- ámbito
- Edición Impresa
Subtes: ante necesidad K, PRO aumenta exigencias
Mauricio Macri
Ayer, los delegados macristas ante Nación llevaron su contra carta-acuerdo. A la propuesta de compartir por un año el subsidio -$ 706 millones anuales- que recibe la empresa concesionaria del transporte para mantener el precio del pasaje a $ 1,10, Macri pidió extenderlo por partes iguales hasta 2017, cuando vencen los contratos. Alivió, diciendo en el documento que habría un subsidio a la demanda y no a la oferta, que beneficie a los más necesitados. A la aceptación de Nación de terminar las obras que encaró en los subtes (como la prolongación de la línea E de Plaza de Mayo a Retiro), el PRO le advirtió, tal como anticipó este diario, que hacen falta u$s 1.000 millones de inversión, que quiere compartir. Pidió avales para un crédito internacional por u$s 80 millones y entre varias cuestiones, revisar los contratos. Hay un punto necesario, que, también como anticipó este diario, tiene relación con la concesión de la línea B, que corre bajo la avenida Corrientes, que está unida a la explotación del Ferrocarril Urquiza que parte desde el barrio porteño de Chacarita hacia la provincia de Buenos Aires y que no integra el paquete a transferir.
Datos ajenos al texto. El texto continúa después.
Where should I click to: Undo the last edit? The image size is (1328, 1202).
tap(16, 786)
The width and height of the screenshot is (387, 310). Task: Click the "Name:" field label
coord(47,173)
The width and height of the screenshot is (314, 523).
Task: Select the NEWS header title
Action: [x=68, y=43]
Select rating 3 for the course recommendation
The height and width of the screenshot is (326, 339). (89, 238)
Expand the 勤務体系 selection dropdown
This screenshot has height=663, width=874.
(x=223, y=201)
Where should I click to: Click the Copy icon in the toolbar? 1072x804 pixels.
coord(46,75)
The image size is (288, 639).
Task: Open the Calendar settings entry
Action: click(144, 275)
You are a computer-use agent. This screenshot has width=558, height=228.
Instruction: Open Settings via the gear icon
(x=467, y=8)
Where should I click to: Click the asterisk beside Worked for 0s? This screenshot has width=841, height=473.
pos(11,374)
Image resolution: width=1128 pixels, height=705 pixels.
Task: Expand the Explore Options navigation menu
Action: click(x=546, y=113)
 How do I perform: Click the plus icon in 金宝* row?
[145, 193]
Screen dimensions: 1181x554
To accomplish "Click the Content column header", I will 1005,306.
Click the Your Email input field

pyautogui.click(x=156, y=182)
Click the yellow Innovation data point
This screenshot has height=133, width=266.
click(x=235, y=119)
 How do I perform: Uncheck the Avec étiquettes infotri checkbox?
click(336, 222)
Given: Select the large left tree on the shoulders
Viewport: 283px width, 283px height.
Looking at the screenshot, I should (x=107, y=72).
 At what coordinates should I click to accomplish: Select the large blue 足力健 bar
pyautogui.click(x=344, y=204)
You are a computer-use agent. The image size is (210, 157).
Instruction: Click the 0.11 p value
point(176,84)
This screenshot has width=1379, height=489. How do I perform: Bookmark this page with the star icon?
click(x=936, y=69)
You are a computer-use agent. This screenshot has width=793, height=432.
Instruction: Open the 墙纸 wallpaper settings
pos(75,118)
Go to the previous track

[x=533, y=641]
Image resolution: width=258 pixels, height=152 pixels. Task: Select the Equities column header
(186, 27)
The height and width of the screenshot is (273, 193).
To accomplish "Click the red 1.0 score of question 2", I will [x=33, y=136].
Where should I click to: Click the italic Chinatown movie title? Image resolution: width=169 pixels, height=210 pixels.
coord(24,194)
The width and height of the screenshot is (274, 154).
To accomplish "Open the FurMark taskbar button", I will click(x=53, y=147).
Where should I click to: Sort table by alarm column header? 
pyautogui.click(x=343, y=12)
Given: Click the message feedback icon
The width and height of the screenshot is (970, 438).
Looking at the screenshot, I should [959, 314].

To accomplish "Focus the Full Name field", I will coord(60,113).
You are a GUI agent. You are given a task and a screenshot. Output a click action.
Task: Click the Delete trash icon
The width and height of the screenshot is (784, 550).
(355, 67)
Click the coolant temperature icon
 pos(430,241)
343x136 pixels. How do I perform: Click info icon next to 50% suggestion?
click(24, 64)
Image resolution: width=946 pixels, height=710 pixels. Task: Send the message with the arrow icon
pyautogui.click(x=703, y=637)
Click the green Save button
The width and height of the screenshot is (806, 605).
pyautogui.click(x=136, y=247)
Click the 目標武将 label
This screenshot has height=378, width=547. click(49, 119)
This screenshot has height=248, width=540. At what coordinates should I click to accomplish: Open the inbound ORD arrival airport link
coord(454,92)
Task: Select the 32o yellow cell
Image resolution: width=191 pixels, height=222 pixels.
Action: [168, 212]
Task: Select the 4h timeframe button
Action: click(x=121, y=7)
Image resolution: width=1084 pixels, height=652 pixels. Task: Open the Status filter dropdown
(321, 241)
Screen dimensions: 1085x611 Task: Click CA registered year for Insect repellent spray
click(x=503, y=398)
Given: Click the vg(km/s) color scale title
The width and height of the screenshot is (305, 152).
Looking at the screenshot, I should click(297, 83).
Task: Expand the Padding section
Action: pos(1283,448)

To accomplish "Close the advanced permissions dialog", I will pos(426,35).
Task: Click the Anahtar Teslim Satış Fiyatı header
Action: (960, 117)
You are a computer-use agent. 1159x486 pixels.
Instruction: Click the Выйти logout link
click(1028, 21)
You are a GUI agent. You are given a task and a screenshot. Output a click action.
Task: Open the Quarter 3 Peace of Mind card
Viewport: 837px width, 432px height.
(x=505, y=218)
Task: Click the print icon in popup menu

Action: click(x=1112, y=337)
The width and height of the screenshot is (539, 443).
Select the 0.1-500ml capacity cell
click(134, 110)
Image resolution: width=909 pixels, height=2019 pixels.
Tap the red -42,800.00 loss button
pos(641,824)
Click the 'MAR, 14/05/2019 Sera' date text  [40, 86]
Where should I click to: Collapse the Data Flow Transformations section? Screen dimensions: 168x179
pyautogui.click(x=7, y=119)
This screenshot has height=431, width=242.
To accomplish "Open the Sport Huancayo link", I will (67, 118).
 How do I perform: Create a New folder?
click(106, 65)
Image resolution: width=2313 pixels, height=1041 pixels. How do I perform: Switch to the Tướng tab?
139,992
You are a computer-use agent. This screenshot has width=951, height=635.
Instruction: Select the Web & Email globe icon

Es decir, la delegación macrista, que encabezaron María Eugenia Vidal; el titular de Subterráneos de Buenos Aires, Juan Pablo Piccardo, y el ministro Néstor Grindetti, fue a recibir el «no» y ofuscaron al titular de Transporte K, Juan Pablo Schiavi. «Si es necesario vamos a ir a la Justicia», replicó el secretario, que consideró «un paso atrás» en las negociaciones los pedidos del PRO.
La vice porteña electa, Vidal, calmó, diciendo que harán todo lo posible por la vía del diálogo para evitar esa instancia.
Por cierto, el Gobierno nacional hasta podría «de facto» pasarle la pesada carga sin tanto preludio, debido a decretos y leyes incumplidos. Pero también Macri tendría argumentos para ir a los Tribunales ante un arrebato de esa naturaleza. El Gobierno PRO sabe que la transferencia tiene el solo efecto de un ahorro en subsidios para el Gobierno nacional, y que, junto con el traspaso puede haber sorpresas. La primera que teme es lidiar con los gremios del sector liderados por el izquierdismo, que declamarán aumentos de sueldo en el verano.
Para Piccardo, «vale la pena hacerse cargo de los subtes, porque evidentemente este doble comando no fue bueno para la gente, pero hay que trabajar fuerte en la inversión y no por hacer las cosas rápido hacerlas improvisadamente», por lo que les resulta imposible tomar el mando el 1 de diciembre como ofrece el Gobierno nacional.
«Para nosotros, el 1 de diciembre es un plazo ajustado y ya lo hemos manifestado públicamente porque es un servicio que hoy asiste a más de 1 millón de usuarios por día», argumentó Vidal.
«Hace unos cuantos años que el jefe de Gobierno está planteando que la Nación no cumple en cosas de la autonomía», se quejó Schiavi y aseguró que «la iniciativa de transferir los subterráneos a la Ciudad marca la voluntad de la presidenta de la Nación de cumplir con la autonomía».
El secretario de Transporte entonces consideró sobre la propuesta: «Me parece que es un paso atrás. La Ciudad pidió, entre otros puntos, que me pareció sorprendente, que la Nación sea solidaria al 50% con los subsidios hasta el año 2017» y que «por otro lado nos piden un financiamiento de aval que paguemos el 50%». «Si nosotros le damos 1.000 millones de dólares a la Ciudad no podríamos terminar las cloacas de Formosa, las de la provincia de Buenos Aires, el agua potable de Santiago del Estero», reclamó Schiavi.